CUDA_VISIBLE_DEVICES=0 python -m tevatron.driver.train \
  --output_dir model/bert-base-multilingual-cased-xor-tydi \
  --model_name_or_path bert-base-multilingual-cased \
  --save_steps 1000 \
  --dataset_name Tevatron/xor-tydi:eng_span/train \
  --fp16 \
  --per_device_train_batch_size 128 \
  --train_n_passages 8 \
  --learning_rate 1e-5 \
  --q_max_len 32 \
  --p_max_len 128 \
  --num_train_epochs 40 \
  --logging_steps 100 \
  --passage_field_separator " " \
  --cache_dir cache \
  --report_to wandb \
  --run_name bert-base-multilingual-cased \
  --overwrite_output_dir

We take the last saved checkpoint as our xDR model.

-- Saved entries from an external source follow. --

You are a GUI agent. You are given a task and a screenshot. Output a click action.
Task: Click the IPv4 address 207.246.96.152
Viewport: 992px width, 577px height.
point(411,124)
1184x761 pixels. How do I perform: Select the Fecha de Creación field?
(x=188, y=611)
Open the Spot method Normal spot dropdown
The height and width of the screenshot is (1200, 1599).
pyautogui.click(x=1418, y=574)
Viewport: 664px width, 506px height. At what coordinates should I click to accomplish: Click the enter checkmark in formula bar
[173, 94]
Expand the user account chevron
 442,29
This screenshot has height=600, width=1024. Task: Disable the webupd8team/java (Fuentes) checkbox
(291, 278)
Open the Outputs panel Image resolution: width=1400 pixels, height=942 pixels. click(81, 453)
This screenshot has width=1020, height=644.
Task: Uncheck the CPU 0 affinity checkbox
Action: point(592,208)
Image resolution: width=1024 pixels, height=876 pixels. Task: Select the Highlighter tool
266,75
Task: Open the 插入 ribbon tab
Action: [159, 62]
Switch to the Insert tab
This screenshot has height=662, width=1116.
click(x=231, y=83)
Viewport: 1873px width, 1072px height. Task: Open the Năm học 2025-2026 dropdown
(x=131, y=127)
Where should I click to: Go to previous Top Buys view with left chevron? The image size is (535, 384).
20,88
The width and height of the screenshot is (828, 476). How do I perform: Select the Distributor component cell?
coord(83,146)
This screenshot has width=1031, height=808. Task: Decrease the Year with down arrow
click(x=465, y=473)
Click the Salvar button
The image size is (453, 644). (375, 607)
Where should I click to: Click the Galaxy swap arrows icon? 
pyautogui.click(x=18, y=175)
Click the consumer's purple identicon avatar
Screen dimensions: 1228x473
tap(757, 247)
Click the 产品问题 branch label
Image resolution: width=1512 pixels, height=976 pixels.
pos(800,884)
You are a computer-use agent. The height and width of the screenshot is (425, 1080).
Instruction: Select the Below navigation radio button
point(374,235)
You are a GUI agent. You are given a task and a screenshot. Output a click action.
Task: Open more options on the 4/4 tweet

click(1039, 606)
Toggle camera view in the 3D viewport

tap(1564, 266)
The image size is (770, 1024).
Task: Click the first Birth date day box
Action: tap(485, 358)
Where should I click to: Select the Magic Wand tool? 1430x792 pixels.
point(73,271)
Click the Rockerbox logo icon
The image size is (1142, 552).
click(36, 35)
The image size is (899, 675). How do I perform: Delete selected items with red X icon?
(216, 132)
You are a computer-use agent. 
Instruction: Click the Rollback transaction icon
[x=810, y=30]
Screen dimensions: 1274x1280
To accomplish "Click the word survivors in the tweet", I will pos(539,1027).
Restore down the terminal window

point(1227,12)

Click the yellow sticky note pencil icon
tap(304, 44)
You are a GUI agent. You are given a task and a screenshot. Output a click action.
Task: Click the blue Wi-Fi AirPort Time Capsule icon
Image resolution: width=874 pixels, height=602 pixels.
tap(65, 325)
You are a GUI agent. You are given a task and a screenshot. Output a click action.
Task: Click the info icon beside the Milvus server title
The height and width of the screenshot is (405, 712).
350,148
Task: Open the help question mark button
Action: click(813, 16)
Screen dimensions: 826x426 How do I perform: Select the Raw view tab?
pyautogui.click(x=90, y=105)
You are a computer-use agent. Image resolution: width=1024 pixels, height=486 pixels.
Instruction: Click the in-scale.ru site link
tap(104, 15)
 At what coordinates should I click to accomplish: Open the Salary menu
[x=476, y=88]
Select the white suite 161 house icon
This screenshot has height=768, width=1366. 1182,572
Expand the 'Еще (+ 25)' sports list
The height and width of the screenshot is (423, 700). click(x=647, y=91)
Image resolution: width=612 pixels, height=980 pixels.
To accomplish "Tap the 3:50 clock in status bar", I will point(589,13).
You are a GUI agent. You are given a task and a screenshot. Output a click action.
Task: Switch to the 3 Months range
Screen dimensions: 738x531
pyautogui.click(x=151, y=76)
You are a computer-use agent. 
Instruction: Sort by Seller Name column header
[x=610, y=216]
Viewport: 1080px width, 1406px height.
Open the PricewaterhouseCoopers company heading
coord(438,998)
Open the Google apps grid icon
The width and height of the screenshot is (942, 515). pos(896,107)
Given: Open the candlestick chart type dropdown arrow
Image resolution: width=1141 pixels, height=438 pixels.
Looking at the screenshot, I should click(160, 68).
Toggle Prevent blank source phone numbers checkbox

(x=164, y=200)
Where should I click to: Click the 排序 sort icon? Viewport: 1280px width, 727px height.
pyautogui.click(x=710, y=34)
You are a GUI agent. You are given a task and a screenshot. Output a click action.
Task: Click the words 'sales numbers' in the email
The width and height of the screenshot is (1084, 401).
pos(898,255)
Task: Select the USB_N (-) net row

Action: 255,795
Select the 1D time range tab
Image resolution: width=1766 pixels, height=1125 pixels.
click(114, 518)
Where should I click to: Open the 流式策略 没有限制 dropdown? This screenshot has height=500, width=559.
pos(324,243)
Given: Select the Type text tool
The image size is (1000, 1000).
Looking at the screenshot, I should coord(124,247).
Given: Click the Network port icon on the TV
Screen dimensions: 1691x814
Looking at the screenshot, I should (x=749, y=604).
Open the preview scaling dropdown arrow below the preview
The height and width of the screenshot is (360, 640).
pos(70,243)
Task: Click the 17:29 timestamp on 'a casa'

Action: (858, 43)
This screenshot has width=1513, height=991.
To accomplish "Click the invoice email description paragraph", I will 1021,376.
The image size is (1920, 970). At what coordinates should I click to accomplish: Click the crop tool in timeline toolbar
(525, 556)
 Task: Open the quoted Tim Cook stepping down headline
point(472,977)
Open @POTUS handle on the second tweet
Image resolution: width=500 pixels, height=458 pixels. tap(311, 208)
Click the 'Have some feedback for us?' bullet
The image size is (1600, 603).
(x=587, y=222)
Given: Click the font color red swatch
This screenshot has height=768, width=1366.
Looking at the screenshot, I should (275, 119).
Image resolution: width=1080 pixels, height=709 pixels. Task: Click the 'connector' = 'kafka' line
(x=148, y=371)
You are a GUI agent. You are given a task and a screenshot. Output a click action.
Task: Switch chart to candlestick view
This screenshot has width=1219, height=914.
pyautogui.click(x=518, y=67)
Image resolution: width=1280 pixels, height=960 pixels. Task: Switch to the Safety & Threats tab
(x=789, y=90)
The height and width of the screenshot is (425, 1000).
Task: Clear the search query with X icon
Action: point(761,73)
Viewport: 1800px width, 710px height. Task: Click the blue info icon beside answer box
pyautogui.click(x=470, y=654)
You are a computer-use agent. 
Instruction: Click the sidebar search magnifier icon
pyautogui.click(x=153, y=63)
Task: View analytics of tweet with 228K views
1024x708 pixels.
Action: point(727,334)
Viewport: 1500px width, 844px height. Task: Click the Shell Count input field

If you do not want to train the model yourself, we provide our trained model on huggingface model hub: ielabgroup/bert-base-multilingual-cased-xor-tydi. We use our trained model for the rest of this instruction.

Evaluation

We use the tevatron to evaluate the xDR model on the XOR-TyDi dataset. The following commands are the full evaluation pipeline which includes encoding the corpus and queries, retrieving passages, and evaluating the retrieval results:

# encoding the corpus
mkdir encodings
for s in $(seq 0 17)
do
CUDA_VISIBLE_DEVICES=0 python -m tevatron.driver.encode \
  --output_dir=temp \
  --model_name_or_path ielabgroup/bert-base-multilingual-cased-xor-tydi \
  --fp16 \
  --per_device_eval_batch_size 512 \
  --p_max_len 128 \
  --dataset_name ielab/xor-tydi-xqg-augmented \
  --encoded_save_path encodings/corpus_emb.${s}.pkl \
  --encode_num_shard 18 \
  --encode_shard_index ${s} \
  --cache_dir cache &
done

# encoding the queries
CUDA_VISIBLE_DEVICES=0 python -m tevatron.driver.encode \
  --output_dir=temp \
  --model_name_or_path ielabgroup/bert-base-multilingual-cased-xor-tydi \
  --fp16 \
  --per_device_eval_batch_size 512 \
  --dataset_name Tevatron/xor-tydi:eng_span/dev \
  --encoded_save_path encodings/query_emb.pkl \
  --q_max_len 32 \
  --encode_is_qry \
  --cache_dir cache

# retrieving passages
mkdir runs
python -m tevatron.faiss_retriever \
--query_reps encodings/query_emb.pkl \
--passage_reps 'encodings/corpus_emb.*.pkl' \
--depth 500 \
--batch_size -1 \
--save_text \
--save_ranking_to runs/xortydi_dev_mbert.tsv

# evaluating the retrieval results
# download dev queries
wc -l https://nlp.cs.washington.edu/xorqa/XORQA_site/data/xor_dev_retrieve_eng_span_v1_1.jsonl

python3 make_xortydi_submission.py \
--rank_file /scratch/project/neural_ir/arvin/DSI-QG/runs/xortydi_dev_mbert.tsv \
--query_file xor_dev_retrieve_eng_span_v1_1.jsonl \
--corpus_file ielab/xor-tydi-xqg-augmented \
--output_file runs/xortydi_dev_mbert.json

python3 eval_xor_retrieve.py \
--data_file xor_dev_retrieve_eng_span_v1_1.jsonl \
--pred_file runs/xortydi_dev_mbert.json

xQG

Training

We follow the open-source xQG training pipeline in DSI-QG to train our xQG model (step 1 of the pipeline with google/mt5-base model).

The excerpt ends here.